Among the records that follow, set down only the lines from the one containing "This screenshot has width=1024, height=724." to the one containing "The image size is (980, 472).", both included, exactly.

[Pixel coordinate grounding data]
☆ ☆ ☆

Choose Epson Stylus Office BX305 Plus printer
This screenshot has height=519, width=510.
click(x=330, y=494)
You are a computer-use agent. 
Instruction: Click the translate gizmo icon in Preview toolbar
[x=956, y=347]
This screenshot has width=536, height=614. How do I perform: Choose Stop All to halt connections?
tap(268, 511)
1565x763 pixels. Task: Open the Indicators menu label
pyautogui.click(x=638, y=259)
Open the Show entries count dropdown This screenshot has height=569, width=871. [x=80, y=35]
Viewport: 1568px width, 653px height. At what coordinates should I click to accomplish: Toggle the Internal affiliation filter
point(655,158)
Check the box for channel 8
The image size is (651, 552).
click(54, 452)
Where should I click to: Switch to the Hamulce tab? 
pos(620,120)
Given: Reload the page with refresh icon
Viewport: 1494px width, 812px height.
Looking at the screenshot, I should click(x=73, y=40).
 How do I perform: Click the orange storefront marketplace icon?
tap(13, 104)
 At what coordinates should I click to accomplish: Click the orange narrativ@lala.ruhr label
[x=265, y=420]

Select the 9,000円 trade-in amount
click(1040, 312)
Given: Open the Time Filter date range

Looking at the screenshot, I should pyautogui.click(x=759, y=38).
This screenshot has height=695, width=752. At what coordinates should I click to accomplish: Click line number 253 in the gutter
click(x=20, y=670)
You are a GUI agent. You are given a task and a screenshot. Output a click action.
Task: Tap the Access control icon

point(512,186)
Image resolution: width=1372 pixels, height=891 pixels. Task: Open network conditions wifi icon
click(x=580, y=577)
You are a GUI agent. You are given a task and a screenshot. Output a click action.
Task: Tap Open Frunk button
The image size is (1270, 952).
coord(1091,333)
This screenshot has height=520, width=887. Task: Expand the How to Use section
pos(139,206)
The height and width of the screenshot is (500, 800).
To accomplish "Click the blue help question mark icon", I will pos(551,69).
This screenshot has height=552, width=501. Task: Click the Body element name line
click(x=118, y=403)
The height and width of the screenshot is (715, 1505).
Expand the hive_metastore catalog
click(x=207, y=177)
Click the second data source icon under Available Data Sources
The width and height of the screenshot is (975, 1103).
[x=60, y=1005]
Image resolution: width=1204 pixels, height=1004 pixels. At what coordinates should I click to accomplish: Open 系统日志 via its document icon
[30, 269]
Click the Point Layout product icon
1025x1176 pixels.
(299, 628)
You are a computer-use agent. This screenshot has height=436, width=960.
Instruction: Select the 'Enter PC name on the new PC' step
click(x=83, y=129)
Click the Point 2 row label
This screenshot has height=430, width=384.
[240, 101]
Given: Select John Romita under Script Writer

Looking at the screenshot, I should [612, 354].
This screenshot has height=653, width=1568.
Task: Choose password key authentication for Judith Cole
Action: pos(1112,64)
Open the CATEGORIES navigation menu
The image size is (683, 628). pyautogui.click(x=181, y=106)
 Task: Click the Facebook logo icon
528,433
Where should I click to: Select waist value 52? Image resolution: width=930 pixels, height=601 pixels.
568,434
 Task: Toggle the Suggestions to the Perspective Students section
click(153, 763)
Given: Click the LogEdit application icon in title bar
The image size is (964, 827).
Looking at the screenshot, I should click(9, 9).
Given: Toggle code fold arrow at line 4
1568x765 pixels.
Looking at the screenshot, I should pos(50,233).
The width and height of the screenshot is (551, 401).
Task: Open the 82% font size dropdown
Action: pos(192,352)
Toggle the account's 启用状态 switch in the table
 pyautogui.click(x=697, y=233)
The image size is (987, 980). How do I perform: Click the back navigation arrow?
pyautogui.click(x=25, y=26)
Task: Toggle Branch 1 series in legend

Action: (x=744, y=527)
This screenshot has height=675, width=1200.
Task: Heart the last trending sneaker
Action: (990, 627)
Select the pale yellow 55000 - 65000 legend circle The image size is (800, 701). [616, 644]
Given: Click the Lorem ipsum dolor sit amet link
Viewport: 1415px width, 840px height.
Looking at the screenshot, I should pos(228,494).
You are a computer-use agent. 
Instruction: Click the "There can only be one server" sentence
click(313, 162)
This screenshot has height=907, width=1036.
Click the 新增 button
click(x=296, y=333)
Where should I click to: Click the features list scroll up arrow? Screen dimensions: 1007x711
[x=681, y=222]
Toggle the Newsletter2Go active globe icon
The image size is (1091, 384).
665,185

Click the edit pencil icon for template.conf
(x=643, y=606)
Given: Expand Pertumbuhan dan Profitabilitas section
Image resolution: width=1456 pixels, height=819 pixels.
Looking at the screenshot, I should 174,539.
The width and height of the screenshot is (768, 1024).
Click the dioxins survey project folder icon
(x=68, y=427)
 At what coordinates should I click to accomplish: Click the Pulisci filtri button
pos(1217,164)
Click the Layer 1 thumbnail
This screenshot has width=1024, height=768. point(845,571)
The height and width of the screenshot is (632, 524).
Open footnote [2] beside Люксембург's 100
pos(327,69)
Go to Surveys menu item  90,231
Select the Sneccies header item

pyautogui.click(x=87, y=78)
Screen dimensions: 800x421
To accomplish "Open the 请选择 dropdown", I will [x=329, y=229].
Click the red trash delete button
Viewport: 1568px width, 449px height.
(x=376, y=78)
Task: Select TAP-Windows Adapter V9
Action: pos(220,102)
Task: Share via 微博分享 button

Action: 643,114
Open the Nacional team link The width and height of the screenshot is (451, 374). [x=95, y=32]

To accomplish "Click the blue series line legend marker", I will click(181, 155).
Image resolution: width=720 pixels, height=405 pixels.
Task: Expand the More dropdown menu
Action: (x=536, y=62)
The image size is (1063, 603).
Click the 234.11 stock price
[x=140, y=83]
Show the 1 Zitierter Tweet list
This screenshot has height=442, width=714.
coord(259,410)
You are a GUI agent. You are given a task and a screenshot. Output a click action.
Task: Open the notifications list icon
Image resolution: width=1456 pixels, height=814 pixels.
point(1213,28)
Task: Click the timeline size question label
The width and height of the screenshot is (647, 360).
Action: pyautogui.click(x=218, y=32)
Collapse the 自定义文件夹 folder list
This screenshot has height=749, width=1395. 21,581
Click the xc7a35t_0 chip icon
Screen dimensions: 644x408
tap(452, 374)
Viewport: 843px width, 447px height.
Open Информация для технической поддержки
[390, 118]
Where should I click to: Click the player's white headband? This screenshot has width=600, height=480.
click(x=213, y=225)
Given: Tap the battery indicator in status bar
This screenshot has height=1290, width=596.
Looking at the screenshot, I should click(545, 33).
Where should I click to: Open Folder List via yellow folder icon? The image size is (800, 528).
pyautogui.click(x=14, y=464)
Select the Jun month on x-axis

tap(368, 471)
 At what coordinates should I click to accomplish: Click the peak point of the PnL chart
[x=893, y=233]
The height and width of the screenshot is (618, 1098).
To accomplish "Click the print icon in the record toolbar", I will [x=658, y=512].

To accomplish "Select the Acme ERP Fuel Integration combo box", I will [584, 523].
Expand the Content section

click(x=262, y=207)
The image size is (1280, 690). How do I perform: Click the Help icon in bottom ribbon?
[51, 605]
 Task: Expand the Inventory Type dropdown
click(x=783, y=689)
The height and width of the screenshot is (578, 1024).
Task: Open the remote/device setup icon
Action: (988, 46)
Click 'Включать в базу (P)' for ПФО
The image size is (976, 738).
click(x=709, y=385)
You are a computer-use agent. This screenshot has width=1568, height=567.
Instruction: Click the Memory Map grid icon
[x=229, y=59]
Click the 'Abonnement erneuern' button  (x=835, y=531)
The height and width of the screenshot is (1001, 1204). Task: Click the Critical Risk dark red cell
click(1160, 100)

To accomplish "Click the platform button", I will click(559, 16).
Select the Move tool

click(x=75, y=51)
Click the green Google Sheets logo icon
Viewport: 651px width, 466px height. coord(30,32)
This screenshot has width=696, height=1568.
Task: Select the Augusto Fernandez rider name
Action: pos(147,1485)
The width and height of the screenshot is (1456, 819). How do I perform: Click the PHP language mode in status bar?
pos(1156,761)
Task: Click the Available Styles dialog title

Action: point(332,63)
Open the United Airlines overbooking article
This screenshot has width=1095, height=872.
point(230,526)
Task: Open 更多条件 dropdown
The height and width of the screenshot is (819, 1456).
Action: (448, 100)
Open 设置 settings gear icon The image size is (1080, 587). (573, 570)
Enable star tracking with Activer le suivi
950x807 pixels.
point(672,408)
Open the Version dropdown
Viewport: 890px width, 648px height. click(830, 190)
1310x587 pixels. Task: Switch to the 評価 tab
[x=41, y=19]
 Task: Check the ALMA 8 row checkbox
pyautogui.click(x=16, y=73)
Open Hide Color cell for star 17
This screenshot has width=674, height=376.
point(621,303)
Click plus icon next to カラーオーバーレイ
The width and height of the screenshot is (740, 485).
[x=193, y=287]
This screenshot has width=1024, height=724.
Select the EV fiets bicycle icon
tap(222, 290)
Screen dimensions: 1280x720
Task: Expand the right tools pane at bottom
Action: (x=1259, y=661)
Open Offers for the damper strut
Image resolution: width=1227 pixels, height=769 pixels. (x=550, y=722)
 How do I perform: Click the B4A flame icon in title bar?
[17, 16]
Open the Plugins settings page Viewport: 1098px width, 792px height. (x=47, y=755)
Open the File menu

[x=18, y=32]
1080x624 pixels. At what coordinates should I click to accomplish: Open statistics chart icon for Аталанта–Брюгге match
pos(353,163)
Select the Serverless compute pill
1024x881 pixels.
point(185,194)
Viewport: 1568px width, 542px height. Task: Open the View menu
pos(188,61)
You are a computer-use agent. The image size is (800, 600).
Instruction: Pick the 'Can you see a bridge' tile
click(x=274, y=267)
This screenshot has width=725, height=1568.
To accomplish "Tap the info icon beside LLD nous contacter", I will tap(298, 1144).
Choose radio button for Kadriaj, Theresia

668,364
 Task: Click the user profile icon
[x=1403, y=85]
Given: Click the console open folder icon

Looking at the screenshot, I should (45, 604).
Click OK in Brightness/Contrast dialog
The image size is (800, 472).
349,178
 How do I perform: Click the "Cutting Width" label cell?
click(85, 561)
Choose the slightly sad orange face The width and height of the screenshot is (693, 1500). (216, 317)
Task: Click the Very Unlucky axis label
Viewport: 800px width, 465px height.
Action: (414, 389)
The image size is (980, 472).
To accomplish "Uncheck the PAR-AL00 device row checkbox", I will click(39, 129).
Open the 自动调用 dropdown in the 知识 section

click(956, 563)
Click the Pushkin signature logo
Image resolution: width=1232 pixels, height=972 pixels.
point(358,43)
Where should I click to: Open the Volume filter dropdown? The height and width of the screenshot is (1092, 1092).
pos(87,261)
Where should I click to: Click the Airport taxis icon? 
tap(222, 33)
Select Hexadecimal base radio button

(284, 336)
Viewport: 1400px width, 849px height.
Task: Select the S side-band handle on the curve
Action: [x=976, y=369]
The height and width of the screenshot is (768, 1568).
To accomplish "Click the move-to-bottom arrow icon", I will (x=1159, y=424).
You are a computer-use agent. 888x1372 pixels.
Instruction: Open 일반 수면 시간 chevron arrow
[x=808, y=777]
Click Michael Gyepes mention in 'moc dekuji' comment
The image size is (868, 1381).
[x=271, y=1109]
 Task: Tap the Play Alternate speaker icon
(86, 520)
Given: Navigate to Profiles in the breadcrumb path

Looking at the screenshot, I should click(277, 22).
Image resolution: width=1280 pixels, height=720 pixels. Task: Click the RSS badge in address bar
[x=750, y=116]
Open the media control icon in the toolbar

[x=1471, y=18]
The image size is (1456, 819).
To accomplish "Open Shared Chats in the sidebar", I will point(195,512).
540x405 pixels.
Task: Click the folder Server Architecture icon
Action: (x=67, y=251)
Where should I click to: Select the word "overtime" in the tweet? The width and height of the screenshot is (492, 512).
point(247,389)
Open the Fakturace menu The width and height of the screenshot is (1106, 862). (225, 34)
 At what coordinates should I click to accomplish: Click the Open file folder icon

☆ ☆ ☆

OUTPUT OF THE EXERCISE:
This screenshot has width=1024, height=724.
Select the EV fiets bicycle icon
tap(222, 290)
Screen dimensions: 1280x720
Task: Expand the right tools pane at bottom
Action: (x=1259, y=661)
Open Offers for the damper strut
Image resolution: width=1227 pixels, height=769 pixels. (x=550, y=722)
 How do I perform: Click the B4A flame icon in title bar?
[17, 16]
Open the Plugins settings page Viewport: 1098px width, 792px height. (x=47, y=755)
Open the File menu

[x=18, y=32]
1080x624 pixels. At what coordinates should I click to accomplish: Open statistics chart icon for Аталанта–Брюгге match
pos(353,163)
Select the Serverless compute pill
1024x881 pixels.
point(185,194)
Viewport: 1568px width, 542px height. Task: Open the View menu
pos(188,61)
You are a computer-use agent. The image size is (800, 600).
Instruction: Pick the 'Can you see a bridge' tile
click(x=274, y=267)
This screenshot has width=725, height=1568.
To accomplish "Tap the info icon beside LLD nous contacter", I will tap(298, 1144).
Choose radio button for Kadriaj, Theresia

668,364
 Task: Click the user profile icon
[x=1403, y=85]
Given: Click the console open folder icon

Looking at the screenshot, I should (45, 604).
Click OK in Brightness/Contrast dialog
The image size is (800, 472).
349,178
 How do I perform: Click the "Cutting Width" label cell?
click(85, 561)
Choose the slightly sad orange face The width and height of the screenshot is (693, 1500). (216, 317)
Task: Click the Very Unlucky axis label
Viewport: 800px width, 465px height.
Action: (414, 389)
The image size is (980, 472).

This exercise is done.